Recommendations: African Philosophy
In view of the issues discussed in the previous section, I offer the following recommendations:
1. Another department, probably Anthropology or Sociology, should undertake the study of traditional African thought. I agree with Wiredu in his essay "How Not to Compare African Thought with Western Thought" when he says, "African traditional thought should in the first place only be compared with Western folk thought." (Wright, 157) The same recommendation will be made with respect to Native American "philosophy".
2. Philosophy classes should be upfront about how some Western philosophers, especially before 1800, took for granted attitudes toward Africans which were universally rejected by 19th- and 20th-century philosophers. Plato and Aristotle, for example, took slavery for granted. Hume thought "Negroes" inferior to whites.
3. Philosophy classes should note, however, that despite its lamentable history of slavery, intolerance, imperialism, and impoverishment of the spirit, Western culture has eliminated slavery (unlike some African cultures), and, more than any other culture, has instituted religious tolerance, progressive attitudes toward women, and the most widespread institutionalization of equal rights for all. Christianity and Marxism werent all bad.
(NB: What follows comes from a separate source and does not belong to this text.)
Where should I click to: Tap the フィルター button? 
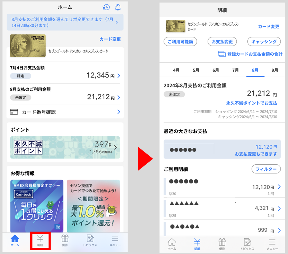click(267, 169)
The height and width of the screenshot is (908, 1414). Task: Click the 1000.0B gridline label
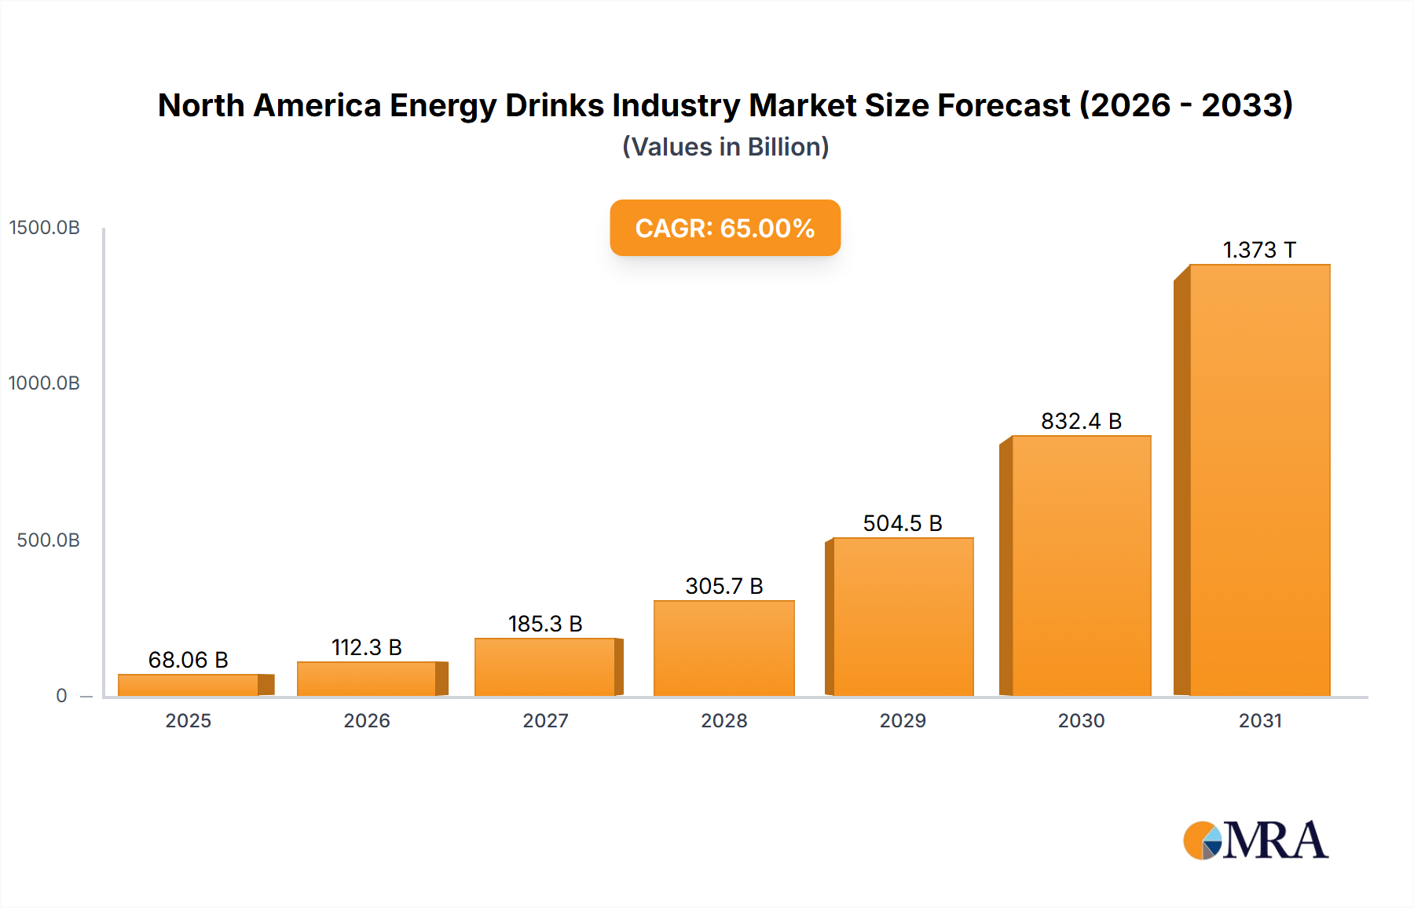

4. Philosophy classes should study African wisdom writings at the same time they study Western wisdom writings, i.e., in ethics classes.
5. Philosophy classes may choose to read the African philosophers of the 16th and 17th centuries as representatives of various views of modern philosophy. For example, a selection from The Treatise of Zera Yacob could be read along with Descartes Meditations to illustrate the mistrust of traditional authority and the reliance on reason characteristic of the 17th century.
6. African nationalist writings, particularly on the African "tradition of socialism", should be included in any classes in political and social philosophy.
7. The writings of contemporary African philosophers in all areas of philosophy (metaphysics, epistemology, ethics, logic, etc.) should be read whenever they are relevant.